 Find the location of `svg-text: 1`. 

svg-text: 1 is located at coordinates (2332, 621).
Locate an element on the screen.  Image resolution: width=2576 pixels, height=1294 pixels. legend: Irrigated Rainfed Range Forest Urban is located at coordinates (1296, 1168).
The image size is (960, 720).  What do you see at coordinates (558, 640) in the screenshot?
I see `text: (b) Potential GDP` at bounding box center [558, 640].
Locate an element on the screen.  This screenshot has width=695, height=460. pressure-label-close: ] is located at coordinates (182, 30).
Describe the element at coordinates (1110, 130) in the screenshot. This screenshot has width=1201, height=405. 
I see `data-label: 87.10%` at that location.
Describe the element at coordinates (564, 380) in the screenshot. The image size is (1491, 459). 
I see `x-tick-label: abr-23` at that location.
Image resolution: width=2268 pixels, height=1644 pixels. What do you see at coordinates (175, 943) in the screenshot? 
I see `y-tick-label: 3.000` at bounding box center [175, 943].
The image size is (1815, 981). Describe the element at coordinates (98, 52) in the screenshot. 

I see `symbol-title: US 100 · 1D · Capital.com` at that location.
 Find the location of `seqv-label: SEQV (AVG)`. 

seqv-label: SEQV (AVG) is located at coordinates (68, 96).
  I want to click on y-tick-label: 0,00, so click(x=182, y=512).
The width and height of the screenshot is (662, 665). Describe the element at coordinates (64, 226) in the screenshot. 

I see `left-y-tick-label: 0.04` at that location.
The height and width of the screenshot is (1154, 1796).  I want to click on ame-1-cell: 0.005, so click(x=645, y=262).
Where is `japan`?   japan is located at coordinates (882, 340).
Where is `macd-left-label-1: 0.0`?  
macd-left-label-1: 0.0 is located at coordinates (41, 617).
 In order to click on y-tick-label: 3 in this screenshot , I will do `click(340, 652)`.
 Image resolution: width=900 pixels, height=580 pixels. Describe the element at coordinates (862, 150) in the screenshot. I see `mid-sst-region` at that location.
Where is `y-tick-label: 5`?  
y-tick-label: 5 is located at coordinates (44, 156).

# # # # #

Present every line of the records above as a numbered list, omitting any blank lines.

RESULT OF THIS EXERCISE →
1.  Find the location of `svg-text: 1`. 
2. svg-text: 1 is located at coordinates (2332, 621).
3. Locate an element on the screen.  Image resolution: width=2576 pixels, height=1294 pixels. legend: Irrigated Rainfed Range Forest Urban is located at coordinates (1296, 1168).
4. The image size is (960, 720).  What do you see at coordinates (558, 640) in the screenshot?
5. I see `text: (b) Potential GDP` at bounding box center [558, 640].
6. Locate an element on the screen.  This screenshot has width=695, height=460. pressure-label-close: ] is located at coordinates (182, 30).
7. Describe the element at coordinates (1110, 130) in the screenshot. This screenshot has width=1201, height=405. 
8. I see `data-label: 87.10%` at that location.
9. Describe the element at coordinates (564, 380) in the screenshot. The image size is (1491, 459). 
10. I see `x-tick-label: abr-23` at that location.
11. Image resolution: width=2268 pixels, height=1644 pixels. What do you see at coordinates (175, 943) in the screenshot? 
12. I see `y-tick-label: 3.000` at bounding box center [175, 943].
13. The image size is (1815, 981). Describe the element at coordinates (98, 52) in the screenshot. 
14. I see `symbol-title: US 100 · 1D · Capital.com` at that location.
15.  Find the location of `seqv-label: SEQV (AVG)`. 
16. seqv-label: SEQV (AVG) is located at coordinates (68, 96).
17.   I want to click on y-tick-label: 0,00, so click(x=182, y=512).
18. The width and height of the screenshot is (662, 665). Describe the element at coordinates (64, 226) in the screenshot. 
19. I see `left-y-tick-label: 0.04` at that location.
20. The height and width of the screenshot is (1154, 1796).  I want to click on ame-1-cell: 0.005, so click(x=645, y=262).
21. Where is `japan`?   japan is located at coordinates (882, 340).
22. Where is `macd-left-label-1: 0.0`?  
23. macd-left-label-1: 0.0 is located at coordinates (41, 617).
24.  In order to click on y-tick-label: 3 in this screenshot , I will do `click(340, 652)`.
25.  Image resolution: width=900 pixels, height=580 pixels. Describe the element at coordinates (862, 150) in the screenshot. I see `mid-sst-region` at that location.
26. Where is `y-tick-label: 5`?  
27. y-tick-label: 5 is located at coordinates (44, 156).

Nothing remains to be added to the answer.